Don't forget to shutdown your executor and clear `parsl`.

In [None]:
# Shutdown and clear the parsl executor
htex_local.executors[0].shutdown()
parsl.clear()

Now we can check out the `plot_tiles` result again (which will only plot the first 45 of our tiled files)

In [None]:
plot_tiles(iwp_stager)

## Bonus Questions

This process took the original 11 files, ranging in size from 6 MB to 88 MB (all files = about 0.5 GB), and tiled them into 454 geopackage files. 

Discuss in your groups whether you suspect this process is CPU bound, I/O bound, memory bound, or network bound. 

How would you figure it out for sure?

Why would you want to know?



## Bonus Exercise: Count the number of polygons

Once you have established your workflow in using a notebook, executing your code in a `.py` script will save you time in the future, especially if you intend to run your workflow again and again on new input data, which is the case for the ice wedge polygon dataset!

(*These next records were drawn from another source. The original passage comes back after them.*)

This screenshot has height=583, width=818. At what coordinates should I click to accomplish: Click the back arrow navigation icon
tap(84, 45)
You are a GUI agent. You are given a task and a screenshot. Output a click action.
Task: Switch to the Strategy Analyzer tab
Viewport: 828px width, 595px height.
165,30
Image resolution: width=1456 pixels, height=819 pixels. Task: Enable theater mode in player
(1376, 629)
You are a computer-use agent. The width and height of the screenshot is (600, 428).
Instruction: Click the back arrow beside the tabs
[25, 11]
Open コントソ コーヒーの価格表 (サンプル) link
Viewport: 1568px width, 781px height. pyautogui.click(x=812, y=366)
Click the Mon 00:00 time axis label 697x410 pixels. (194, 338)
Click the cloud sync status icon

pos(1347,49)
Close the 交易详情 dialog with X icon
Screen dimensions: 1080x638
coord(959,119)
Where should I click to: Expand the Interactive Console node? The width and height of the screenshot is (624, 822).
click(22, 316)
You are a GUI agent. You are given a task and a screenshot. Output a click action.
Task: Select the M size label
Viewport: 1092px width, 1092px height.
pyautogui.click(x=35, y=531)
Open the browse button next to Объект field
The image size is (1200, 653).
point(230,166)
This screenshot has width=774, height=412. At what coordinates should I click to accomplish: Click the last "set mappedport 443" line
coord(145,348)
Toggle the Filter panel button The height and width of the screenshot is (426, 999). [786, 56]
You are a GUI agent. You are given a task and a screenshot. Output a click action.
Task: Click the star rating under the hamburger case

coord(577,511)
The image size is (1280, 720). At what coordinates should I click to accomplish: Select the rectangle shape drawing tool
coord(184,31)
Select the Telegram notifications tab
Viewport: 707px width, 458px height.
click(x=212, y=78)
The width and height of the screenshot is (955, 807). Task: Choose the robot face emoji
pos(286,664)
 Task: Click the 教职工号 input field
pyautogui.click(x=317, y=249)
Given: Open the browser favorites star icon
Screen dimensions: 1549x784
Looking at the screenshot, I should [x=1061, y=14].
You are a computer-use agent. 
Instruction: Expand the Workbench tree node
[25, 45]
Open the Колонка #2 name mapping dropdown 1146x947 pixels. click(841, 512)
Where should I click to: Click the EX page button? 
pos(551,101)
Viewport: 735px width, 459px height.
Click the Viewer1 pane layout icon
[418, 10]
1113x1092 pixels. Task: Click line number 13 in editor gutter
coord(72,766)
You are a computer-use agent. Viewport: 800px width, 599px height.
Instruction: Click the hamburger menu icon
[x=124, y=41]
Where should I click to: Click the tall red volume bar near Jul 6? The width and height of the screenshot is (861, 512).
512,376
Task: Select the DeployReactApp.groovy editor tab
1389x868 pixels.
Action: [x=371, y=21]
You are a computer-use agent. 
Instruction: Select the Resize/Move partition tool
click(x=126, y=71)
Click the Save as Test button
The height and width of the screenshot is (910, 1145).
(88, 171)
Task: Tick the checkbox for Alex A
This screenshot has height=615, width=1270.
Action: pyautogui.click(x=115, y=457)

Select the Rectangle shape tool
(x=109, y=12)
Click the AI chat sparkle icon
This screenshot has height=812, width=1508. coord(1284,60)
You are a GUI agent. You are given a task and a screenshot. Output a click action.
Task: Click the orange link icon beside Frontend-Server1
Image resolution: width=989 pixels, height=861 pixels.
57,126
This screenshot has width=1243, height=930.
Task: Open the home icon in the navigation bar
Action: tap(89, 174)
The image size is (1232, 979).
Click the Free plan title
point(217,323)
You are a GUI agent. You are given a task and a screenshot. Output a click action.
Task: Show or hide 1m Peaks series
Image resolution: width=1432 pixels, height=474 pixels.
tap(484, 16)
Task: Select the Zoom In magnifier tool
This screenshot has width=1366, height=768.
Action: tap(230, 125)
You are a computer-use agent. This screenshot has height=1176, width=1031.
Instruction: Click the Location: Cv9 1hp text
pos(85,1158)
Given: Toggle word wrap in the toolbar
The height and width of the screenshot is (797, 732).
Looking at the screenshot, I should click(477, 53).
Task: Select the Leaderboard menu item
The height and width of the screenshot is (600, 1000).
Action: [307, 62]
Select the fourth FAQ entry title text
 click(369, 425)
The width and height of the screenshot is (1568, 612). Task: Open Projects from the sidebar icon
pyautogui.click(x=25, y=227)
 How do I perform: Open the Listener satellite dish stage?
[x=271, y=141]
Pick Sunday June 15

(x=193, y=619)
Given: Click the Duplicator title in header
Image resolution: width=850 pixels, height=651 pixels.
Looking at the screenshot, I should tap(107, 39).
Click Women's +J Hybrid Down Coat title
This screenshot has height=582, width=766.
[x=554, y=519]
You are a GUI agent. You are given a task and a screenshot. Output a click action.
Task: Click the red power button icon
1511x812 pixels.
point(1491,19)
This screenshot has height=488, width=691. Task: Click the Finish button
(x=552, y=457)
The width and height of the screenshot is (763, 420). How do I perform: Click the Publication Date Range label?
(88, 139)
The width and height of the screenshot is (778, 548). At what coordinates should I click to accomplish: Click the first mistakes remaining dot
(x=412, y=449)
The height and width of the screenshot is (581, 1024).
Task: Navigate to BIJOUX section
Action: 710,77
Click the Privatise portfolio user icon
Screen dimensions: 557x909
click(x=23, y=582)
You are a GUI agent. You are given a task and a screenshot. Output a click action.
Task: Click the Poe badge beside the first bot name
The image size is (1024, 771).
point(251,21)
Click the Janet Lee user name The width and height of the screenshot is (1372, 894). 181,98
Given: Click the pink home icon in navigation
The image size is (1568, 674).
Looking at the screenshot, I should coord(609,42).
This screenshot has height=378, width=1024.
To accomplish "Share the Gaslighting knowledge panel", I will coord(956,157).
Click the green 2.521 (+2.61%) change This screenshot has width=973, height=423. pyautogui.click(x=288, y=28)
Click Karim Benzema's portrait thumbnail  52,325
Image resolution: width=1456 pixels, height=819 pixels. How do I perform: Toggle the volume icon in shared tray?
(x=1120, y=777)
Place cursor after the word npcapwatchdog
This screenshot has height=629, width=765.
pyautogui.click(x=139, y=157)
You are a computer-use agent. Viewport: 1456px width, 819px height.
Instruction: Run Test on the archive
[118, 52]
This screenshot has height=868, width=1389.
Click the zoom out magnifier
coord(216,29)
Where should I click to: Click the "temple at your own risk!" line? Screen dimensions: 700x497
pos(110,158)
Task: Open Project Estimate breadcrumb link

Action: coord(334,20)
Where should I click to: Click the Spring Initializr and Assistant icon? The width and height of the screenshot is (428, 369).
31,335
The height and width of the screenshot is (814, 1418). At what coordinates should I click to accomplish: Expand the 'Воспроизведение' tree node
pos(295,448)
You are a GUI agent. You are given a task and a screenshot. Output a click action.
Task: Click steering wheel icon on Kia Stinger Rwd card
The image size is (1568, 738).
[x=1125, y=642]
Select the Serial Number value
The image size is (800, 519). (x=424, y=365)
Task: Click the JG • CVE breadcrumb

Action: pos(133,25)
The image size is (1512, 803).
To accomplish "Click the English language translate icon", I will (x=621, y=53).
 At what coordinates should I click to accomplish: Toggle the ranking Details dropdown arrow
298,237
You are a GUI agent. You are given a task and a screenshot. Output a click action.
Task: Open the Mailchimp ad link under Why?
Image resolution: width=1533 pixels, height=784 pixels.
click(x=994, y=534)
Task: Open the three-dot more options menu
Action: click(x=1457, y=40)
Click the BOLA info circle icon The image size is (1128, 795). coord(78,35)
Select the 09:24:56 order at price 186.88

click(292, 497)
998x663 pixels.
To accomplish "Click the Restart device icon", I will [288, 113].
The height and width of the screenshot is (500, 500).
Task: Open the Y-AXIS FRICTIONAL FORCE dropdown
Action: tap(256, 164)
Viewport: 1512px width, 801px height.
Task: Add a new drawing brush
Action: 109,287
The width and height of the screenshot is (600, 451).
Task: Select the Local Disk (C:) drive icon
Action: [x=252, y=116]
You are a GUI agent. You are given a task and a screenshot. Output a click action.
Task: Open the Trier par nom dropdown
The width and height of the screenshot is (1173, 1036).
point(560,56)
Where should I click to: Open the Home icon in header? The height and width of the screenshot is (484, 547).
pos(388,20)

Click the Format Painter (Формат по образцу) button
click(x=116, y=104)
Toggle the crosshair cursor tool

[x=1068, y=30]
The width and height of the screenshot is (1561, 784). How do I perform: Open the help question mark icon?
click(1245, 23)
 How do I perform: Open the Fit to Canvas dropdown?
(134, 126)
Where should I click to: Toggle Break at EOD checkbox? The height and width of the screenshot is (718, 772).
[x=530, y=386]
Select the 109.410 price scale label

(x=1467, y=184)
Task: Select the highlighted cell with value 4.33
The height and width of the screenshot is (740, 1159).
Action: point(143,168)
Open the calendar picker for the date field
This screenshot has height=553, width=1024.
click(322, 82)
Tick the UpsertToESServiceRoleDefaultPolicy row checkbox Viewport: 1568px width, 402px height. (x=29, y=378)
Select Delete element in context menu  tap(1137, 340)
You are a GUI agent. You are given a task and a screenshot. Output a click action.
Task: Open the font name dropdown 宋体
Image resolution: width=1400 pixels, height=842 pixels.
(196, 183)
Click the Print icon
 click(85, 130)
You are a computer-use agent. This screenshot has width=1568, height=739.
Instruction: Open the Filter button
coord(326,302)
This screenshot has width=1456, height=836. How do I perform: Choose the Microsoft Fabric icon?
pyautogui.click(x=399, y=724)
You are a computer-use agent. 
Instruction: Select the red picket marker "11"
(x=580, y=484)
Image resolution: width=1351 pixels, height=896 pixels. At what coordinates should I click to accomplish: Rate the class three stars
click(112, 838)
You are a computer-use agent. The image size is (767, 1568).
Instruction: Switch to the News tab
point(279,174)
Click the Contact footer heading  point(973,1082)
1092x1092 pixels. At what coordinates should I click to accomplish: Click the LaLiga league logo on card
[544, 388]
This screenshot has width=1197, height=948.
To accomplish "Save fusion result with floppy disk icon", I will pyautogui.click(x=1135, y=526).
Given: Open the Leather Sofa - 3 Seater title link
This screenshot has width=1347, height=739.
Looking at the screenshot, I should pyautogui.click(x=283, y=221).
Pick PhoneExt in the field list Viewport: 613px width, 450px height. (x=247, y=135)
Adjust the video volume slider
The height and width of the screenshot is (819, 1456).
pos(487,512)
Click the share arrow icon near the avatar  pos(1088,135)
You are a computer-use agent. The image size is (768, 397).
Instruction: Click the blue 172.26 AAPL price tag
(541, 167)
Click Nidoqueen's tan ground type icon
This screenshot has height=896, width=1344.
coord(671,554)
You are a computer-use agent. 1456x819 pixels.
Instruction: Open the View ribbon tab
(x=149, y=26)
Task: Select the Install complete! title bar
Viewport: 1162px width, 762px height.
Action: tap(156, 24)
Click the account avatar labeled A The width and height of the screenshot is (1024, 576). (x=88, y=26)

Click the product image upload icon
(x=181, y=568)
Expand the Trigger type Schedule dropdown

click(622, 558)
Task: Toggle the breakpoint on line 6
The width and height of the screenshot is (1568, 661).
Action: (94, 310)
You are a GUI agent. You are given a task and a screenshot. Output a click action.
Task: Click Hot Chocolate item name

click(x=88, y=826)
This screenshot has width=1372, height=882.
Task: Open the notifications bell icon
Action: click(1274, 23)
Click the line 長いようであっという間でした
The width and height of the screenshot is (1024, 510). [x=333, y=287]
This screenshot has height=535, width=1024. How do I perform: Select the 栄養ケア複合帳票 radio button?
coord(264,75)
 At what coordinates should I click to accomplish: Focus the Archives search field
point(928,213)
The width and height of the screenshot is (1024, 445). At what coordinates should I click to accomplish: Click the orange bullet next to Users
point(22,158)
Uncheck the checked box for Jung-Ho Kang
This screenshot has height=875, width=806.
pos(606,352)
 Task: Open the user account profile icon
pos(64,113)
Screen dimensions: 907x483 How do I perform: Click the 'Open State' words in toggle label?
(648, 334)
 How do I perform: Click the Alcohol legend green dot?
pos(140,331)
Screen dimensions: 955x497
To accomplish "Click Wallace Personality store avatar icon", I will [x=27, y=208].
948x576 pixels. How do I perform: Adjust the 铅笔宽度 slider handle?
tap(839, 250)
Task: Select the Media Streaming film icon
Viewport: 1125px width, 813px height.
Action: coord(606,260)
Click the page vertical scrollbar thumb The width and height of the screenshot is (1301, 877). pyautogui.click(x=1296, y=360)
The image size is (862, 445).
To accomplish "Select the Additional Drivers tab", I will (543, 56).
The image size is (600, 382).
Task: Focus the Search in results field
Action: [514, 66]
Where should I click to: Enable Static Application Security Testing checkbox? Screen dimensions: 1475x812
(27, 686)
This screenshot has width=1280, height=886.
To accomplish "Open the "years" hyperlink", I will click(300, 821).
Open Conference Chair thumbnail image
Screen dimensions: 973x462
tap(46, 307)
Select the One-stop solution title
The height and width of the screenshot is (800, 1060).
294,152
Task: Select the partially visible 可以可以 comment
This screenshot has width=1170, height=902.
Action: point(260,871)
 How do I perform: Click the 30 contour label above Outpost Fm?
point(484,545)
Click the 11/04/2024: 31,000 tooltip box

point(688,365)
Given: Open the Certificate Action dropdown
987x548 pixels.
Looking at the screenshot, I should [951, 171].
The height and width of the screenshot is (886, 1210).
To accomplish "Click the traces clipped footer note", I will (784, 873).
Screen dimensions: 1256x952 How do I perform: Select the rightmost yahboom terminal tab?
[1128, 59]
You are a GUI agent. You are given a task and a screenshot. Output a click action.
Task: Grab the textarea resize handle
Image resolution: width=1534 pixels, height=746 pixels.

Additionally, scripts are a more common way to share code with collaborators since they have simple formatting on the backend, and are easier to handle with GitHub. 

Instead of executing the same code we just ran in this notebook, let's use a script to explore the data we just produced. Using the command we learned earlier (`find group-project/staged -type f | wc -l`) we can check the number of output files. There should be 454. Each of those is a GeoPackage that contains many polygons and their attributes. 1 polygon = 1 row. 

1. Create a blank script in your `scalable-computing-course` with the `touch` command: `touch count_polygons.py`
2. At the top of the script, import the packages you'll need:
```python
import geopandas as gpd
from grouputils import initialize_stager
```
3. Create a loop that counts the total number of polygons in the staged files. Add in any other code you like to explore the polygon attributes.
4. Run your script with the command `python count_polygons.py`. Make sure your environment is activated in the terminal first.

A great command line tool for running long scripts on servers is `tmux`, which will continue running the script even if your connection to the server is disconnected! It also frees you up to do other work on the server while that chugs away in the background.